Ce livre est une partition sur laquelle Benzine vient apposer aux mots les silences d’une vie. S’ils semblent effrayants, ils restent indispensables à rendre audible l’inaudible. Faire place au silence, c’est tenter de lui donner une valeur signifiante, lui permettant alors de devenir une autre musique. Ces silences terrifiants, mystérieux, voire incompréhensibles, ont amené un jour le narrateur, un brillant concertiste à ne plus jamais revoir ce père immigré, tant cette voix silencieuse était devenue une torture trop lourde à porter. Lorsque le père meurt, le silence se fait alors complet. Revenu à Trappes, le fils doit affronter tout ce qu’il avait fui. En triant les affaires, il trouve une enveloppe contenant des enregistrements audio de son père effectués durant de nombreuses années. Celui qui s’était tu, se révèle au moment le plus inattendu qui soit, permettant de donner voix aux silences de sa vie, offerts à son fils pour comprendre leur narration commune, l’immigré qu’il était, son exil et son histoire, mêlée d’ombre et de lumière, des grandes joies aux drames inconsolables de son existence.
Un roman bouleversant dans ce dialogue à deux voix qui s’écrit à contretemps.
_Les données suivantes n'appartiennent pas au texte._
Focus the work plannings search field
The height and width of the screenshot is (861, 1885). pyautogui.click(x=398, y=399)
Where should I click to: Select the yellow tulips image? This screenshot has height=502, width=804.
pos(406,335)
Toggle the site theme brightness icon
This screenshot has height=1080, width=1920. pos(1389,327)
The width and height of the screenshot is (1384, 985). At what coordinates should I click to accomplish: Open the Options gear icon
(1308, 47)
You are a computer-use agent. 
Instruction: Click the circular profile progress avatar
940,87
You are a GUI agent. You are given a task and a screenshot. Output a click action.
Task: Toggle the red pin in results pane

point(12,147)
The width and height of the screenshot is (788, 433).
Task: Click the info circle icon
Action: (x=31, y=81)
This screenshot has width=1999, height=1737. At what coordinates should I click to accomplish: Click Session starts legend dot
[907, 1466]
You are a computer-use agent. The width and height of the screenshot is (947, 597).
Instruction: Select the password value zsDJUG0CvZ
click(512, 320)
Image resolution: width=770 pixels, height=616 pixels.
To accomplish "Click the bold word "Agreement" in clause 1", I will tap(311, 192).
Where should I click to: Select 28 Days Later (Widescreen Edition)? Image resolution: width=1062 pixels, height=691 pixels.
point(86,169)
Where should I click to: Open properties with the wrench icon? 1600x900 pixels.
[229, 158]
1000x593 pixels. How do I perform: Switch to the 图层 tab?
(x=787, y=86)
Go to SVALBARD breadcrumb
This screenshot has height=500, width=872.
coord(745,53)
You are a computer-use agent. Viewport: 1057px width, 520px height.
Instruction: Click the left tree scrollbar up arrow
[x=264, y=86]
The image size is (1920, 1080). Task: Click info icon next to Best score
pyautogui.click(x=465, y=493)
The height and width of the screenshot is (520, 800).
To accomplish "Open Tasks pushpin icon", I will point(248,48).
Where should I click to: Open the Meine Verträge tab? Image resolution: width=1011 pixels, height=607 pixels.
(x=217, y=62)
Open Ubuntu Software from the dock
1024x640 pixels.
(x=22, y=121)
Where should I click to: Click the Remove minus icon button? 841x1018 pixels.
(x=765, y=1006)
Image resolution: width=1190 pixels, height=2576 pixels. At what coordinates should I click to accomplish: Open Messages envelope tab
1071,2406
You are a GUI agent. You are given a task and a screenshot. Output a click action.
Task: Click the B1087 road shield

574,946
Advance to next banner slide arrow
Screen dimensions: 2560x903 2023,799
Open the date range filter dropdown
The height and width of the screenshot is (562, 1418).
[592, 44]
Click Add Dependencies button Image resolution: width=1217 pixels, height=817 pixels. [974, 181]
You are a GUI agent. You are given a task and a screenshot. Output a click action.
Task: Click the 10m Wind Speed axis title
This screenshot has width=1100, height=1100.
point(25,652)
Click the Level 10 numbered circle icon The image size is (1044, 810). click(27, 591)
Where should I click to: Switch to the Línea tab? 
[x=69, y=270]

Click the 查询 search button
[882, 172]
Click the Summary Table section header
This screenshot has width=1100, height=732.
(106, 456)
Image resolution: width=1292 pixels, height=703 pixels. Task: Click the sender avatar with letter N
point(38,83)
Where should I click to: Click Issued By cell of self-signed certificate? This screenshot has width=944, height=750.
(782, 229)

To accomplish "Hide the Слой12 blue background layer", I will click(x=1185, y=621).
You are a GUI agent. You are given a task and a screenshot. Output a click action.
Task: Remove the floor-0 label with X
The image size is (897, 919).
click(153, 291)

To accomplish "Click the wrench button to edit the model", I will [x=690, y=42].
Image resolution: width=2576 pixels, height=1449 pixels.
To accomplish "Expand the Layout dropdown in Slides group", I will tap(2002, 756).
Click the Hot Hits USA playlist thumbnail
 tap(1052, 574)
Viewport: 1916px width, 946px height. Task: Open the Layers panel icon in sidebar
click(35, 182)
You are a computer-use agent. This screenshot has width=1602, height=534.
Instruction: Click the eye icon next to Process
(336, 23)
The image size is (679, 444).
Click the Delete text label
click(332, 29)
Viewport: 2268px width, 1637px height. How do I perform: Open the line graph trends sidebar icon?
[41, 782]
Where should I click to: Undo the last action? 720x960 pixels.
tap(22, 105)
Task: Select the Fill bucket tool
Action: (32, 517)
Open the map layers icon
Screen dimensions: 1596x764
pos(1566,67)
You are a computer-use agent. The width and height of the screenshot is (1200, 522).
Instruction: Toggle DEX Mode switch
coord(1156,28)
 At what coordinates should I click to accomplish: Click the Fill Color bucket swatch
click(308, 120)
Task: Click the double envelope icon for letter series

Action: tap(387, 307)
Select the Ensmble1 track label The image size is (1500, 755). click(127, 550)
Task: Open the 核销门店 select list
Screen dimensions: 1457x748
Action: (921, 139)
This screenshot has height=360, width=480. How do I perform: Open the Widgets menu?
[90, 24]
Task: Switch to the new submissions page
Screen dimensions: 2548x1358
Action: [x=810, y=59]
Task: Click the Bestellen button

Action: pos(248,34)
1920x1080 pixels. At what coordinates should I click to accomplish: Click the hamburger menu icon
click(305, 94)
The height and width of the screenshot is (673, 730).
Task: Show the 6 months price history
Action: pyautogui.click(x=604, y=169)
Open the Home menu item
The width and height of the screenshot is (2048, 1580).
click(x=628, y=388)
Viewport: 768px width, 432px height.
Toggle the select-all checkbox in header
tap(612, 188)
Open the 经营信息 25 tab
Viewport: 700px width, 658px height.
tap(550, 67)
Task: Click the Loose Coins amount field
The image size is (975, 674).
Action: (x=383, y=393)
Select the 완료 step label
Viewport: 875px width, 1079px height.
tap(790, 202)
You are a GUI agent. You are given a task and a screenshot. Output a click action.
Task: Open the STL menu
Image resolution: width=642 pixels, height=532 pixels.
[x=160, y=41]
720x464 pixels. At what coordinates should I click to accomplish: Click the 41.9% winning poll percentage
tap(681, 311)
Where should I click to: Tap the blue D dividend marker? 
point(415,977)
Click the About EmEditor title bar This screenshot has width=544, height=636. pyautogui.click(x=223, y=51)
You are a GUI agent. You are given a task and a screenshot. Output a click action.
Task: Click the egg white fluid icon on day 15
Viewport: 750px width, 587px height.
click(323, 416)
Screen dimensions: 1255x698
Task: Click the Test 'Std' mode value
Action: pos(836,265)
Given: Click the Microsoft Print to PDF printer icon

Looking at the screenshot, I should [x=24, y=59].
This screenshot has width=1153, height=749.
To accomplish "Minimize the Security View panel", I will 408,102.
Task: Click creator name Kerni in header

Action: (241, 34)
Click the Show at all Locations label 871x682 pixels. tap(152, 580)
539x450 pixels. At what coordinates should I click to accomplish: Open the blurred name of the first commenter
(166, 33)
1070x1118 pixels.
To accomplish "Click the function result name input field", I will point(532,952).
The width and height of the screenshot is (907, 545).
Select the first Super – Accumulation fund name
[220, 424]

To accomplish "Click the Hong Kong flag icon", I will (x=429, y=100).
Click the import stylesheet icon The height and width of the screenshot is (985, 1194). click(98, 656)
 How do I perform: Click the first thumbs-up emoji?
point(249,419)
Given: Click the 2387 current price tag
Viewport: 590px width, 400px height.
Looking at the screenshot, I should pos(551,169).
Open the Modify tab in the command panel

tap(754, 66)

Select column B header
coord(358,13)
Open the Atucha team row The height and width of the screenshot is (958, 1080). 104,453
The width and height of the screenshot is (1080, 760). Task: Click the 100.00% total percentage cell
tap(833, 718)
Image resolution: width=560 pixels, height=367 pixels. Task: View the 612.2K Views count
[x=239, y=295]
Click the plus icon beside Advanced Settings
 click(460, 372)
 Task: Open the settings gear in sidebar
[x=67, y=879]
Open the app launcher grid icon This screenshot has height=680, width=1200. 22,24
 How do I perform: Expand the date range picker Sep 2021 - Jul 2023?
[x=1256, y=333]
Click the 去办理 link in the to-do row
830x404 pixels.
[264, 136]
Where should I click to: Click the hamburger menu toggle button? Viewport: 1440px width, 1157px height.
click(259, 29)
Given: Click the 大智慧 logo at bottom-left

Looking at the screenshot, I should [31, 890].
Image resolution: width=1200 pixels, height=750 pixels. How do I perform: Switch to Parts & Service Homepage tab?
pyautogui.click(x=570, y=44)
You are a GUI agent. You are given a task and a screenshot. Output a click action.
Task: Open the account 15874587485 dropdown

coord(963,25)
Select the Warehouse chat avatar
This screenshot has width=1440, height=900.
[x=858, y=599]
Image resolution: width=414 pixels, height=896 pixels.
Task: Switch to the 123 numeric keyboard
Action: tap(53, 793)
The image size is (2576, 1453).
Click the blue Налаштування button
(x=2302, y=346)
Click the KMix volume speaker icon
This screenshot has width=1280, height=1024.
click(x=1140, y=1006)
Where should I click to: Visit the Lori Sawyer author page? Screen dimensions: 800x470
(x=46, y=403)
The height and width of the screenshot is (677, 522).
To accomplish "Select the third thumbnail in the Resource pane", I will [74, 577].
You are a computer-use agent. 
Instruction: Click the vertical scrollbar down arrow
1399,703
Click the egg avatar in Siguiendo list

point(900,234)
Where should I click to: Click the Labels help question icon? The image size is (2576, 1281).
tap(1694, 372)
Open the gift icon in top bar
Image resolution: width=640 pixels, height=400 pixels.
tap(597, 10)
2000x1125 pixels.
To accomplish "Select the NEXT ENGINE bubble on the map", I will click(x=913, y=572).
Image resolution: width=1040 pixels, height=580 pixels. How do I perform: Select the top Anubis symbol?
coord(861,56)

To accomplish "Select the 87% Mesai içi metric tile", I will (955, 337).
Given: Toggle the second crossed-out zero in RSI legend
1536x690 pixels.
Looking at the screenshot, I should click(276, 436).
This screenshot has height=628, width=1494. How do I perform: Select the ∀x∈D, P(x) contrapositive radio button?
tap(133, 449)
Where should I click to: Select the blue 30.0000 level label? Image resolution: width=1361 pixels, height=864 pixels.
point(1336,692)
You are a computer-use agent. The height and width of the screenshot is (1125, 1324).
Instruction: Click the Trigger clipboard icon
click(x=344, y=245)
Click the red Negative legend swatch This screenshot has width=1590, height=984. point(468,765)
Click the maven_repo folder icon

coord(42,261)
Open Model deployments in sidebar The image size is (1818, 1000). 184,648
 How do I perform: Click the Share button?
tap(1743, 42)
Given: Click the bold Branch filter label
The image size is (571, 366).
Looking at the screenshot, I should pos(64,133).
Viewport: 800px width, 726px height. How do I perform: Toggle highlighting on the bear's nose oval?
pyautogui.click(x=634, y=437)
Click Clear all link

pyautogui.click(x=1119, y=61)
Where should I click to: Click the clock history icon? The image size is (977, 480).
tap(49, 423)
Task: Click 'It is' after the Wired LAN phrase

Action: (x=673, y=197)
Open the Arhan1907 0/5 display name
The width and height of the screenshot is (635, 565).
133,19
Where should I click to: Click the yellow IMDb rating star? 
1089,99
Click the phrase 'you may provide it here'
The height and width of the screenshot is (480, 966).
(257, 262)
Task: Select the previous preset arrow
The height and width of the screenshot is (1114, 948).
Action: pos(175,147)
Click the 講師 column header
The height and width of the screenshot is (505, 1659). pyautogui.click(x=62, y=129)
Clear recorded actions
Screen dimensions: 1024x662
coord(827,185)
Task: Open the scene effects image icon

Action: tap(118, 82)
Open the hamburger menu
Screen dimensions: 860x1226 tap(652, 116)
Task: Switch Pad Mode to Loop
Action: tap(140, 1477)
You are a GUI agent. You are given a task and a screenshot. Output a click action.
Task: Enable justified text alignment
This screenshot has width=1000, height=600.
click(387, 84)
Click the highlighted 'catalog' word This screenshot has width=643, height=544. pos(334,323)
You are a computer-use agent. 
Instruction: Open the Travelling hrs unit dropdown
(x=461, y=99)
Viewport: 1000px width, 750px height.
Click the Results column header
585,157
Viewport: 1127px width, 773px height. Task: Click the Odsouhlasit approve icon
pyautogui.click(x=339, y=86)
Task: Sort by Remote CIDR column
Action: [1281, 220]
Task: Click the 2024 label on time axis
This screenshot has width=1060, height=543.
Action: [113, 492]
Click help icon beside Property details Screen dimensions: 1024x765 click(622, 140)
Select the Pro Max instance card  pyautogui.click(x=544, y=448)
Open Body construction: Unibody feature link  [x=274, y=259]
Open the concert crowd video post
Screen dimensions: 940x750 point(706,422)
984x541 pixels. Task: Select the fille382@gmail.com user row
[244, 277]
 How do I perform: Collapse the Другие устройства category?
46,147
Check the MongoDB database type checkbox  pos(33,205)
De cette narration que le fils va parcourir vont surgir des rencontres fondatrices, afin de découvrir le père dans ce qu’il était véritablement et intimement. Ce père qui par pudeur s’était tu, pensant préserver ceux qu’il aimait, préférant laisser Keith Jarrett et son concert à Cologne envahir l’espace de leur territoire commun, comme une façon de signifier que lorsque tout semble perdu, le merveilleux et l’espoir peuvent l’emporter. Un père déraciné dont la seule obsession aura été de croire en ses enfants, dans un amour silencieux, mais indéfectible, pour qu’ils deviennent les héros de leur vie.Un récit vibrant d’humanité qui interpelle par la force du sujet traité, mais également par la réflexion socioculturelle qui en découle. Ce livre est d’une rare et sublime beauté, un hymne à nos pères, à leurs silences et à ce qu’ils viennent nous conter dans la solitude de leurs nuits.